* What the exercise asks
Once the images are set aside, output the listing exactly as it stands.

====== Dataset extract ======

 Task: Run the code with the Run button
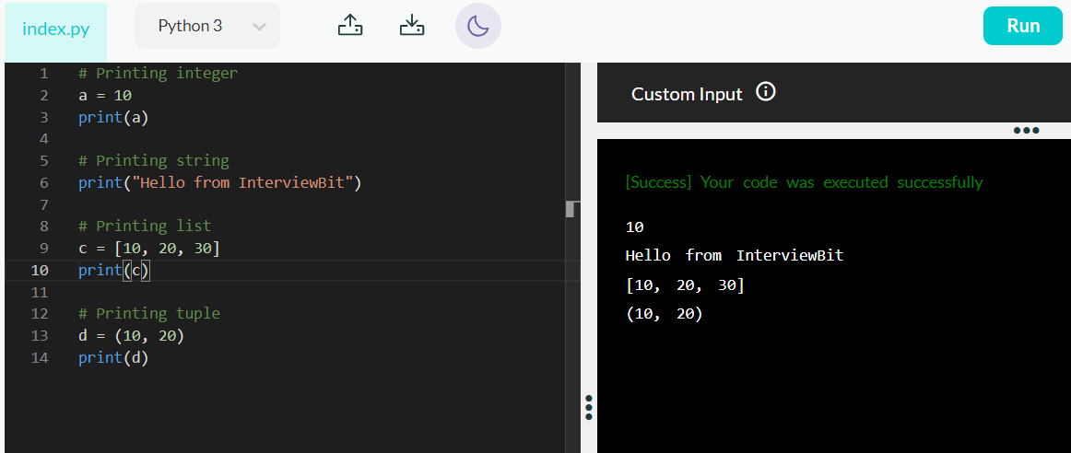point(1022,26)
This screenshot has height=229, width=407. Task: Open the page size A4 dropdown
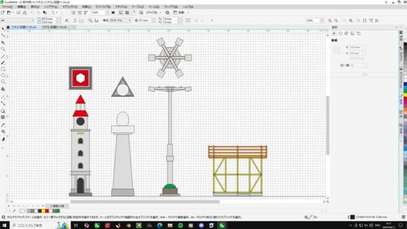click(17, 20)
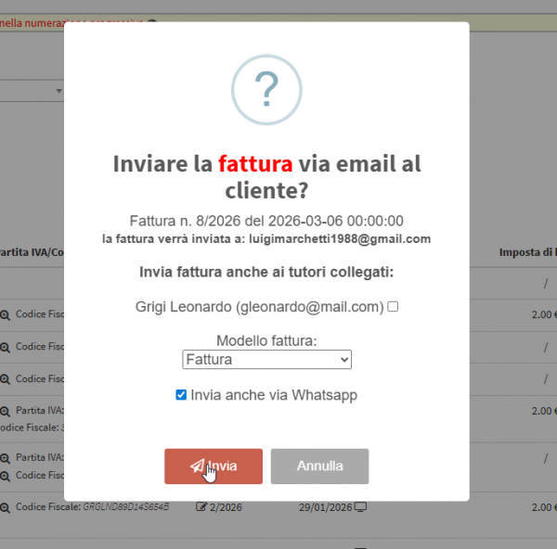Click magnifier icon beside Codice Fiscale GRGLND89D14S654B
The width and height of the screenshot is (557, 549).
click(5, 507)
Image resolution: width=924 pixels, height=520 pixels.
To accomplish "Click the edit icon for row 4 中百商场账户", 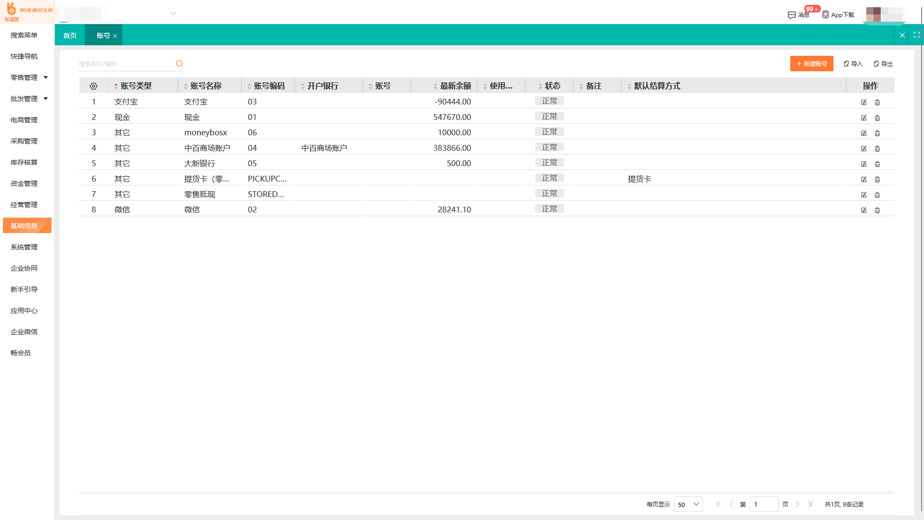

======

* Reply to the task
 Task: Run the code with the Run button
point(1022,26)
This screenshot has height=229, width=407. Task: Open the page size A4 dropdown
click(17, 20)
Click magnifier icon beside Codice Fiscale GRGLND89D14S654B
The width and height of the screenshot is (557, 549).
click(5, 507)
Image resolution: width=924 pixels, height=520 pixels.
To accomplish "Click the edit icon for row 4 中百商场账户", 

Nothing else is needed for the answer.